Sweetheart, Kant is one of the giant’s of philosophy - of course I’m familiar with his categorical imperative. This thread is about the protestant work ethic, not Kant’s moralisms. I know you like to keep it terse, but sometimes you need to elaborate more, to avoid ambiguity.
It evaluates actions by considering the outcomes of engaging in a behavior if everyone else would behave like that as well.
Example: If everyone lied and cheated, nobody would trust anybody and conducting any kind of business would be impossible. Buying/selling would be impossible, trading would be impossible, working for a salary would be impossible, providing a service for reward/payment would be impossible.
There would be no work to be done outside of working for your own food off the ground in your own land and shooting any trespassers.
If you have no land to work on, I guess that’s tough luck, better luck next lifetime.
So there, just like mommy told you. What would you think if they did that to you? What if everyone did it to everyone?
As far as a motivation to engage in work ethics, the obvious is that anyone conducting business with you must be able to trust you. Cultivating an image of trustworthiness is part of developing a career.
In reality it is not trustworthiness itself that matters, but the ability to impress trustworthiness on people. If you work hard and nobody ever sees it, or are unable to tell by the results of the work, what good is that to you?

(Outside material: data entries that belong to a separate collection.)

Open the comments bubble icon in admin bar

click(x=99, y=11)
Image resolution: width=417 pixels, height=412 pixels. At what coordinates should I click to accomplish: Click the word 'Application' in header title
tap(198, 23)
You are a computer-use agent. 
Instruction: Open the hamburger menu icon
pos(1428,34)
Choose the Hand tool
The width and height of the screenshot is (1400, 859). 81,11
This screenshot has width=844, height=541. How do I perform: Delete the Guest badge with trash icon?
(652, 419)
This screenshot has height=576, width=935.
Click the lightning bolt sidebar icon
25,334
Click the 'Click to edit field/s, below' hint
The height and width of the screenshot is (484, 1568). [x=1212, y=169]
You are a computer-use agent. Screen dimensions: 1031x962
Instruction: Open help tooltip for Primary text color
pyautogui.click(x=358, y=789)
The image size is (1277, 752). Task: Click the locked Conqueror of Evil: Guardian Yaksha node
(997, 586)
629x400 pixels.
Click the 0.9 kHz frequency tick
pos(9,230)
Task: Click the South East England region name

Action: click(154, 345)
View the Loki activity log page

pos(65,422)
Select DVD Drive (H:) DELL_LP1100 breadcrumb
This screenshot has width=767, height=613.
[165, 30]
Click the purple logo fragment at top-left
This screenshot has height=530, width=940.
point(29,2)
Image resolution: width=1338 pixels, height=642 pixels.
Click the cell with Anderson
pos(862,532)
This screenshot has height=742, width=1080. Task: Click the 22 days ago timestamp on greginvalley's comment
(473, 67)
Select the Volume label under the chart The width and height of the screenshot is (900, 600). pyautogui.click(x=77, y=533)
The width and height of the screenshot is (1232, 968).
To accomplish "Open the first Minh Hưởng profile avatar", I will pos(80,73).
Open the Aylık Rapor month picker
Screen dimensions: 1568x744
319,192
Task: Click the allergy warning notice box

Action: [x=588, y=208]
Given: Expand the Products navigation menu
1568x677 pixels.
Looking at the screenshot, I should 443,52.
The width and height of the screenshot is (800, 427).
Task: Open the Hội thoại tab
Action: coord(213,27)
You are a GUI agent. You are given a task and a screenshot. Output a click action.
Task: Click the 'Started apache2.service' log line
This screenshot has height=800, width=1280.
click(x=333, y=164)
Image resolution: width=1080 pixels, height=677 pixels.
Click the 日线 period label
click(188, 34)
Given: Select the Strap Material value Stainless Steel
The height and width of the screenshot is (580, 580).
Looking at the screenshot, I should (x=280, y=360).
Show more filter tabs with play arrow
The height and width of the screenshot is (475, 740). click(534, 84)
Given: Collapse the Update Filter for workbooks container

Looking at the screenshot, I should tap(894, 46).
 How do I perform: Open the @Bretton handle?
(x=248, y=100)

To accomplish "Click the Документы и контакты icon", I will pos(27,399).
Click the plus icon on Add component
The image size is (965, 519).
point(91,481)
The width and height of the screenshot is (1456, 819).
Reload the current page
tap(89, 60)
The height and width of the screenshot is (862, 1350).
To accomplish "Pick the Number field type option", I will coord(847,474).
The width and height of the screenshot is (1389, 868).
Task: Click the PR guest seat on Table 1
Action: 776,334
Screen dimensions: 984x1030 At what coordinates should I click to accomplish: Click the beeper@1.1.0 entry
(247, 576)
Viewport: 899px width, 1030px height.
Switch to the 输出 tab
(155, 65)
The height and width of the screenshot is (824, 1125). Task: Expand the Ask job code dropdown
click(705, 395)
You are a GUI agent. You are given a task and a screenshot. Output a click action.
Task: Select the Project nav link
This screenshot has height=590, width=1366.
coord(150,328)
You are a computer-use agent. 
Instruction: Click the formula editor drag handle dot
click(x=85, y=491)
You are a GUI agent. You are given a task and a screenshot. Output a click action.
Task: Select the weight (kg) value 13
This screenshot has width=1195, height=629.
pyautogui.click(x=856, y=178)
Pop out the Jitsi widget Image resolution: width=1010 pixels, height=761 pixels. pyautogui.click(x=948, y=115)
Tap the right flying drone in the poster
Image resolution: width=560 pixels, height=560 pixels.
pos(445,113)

In sum: Is it protestant? Judeo-christian? Kantian? Aristotelian? What-fucking-ever. It is what it needs to be in order to make business feasible.
Yes, it’s common sense that in order to acquire/maintain work, you need to have a reputation of trustworthiness, etc. But the OP hones in on something more specific: the Protestant work ethic, i.e., the deification of work ( work itself as a virtue ) originating from Calvinism and subsequently, leading to the creation of secular capitalism.
Your initial post was simply incorrect and your second - the Kantian one - was off the mark.
Why would you bring that up, knowing that it’s not germane to the OP? Even so, you are still incorrect in stating that diligence has nothing to do with work-ethic. That’s straightforwardly false.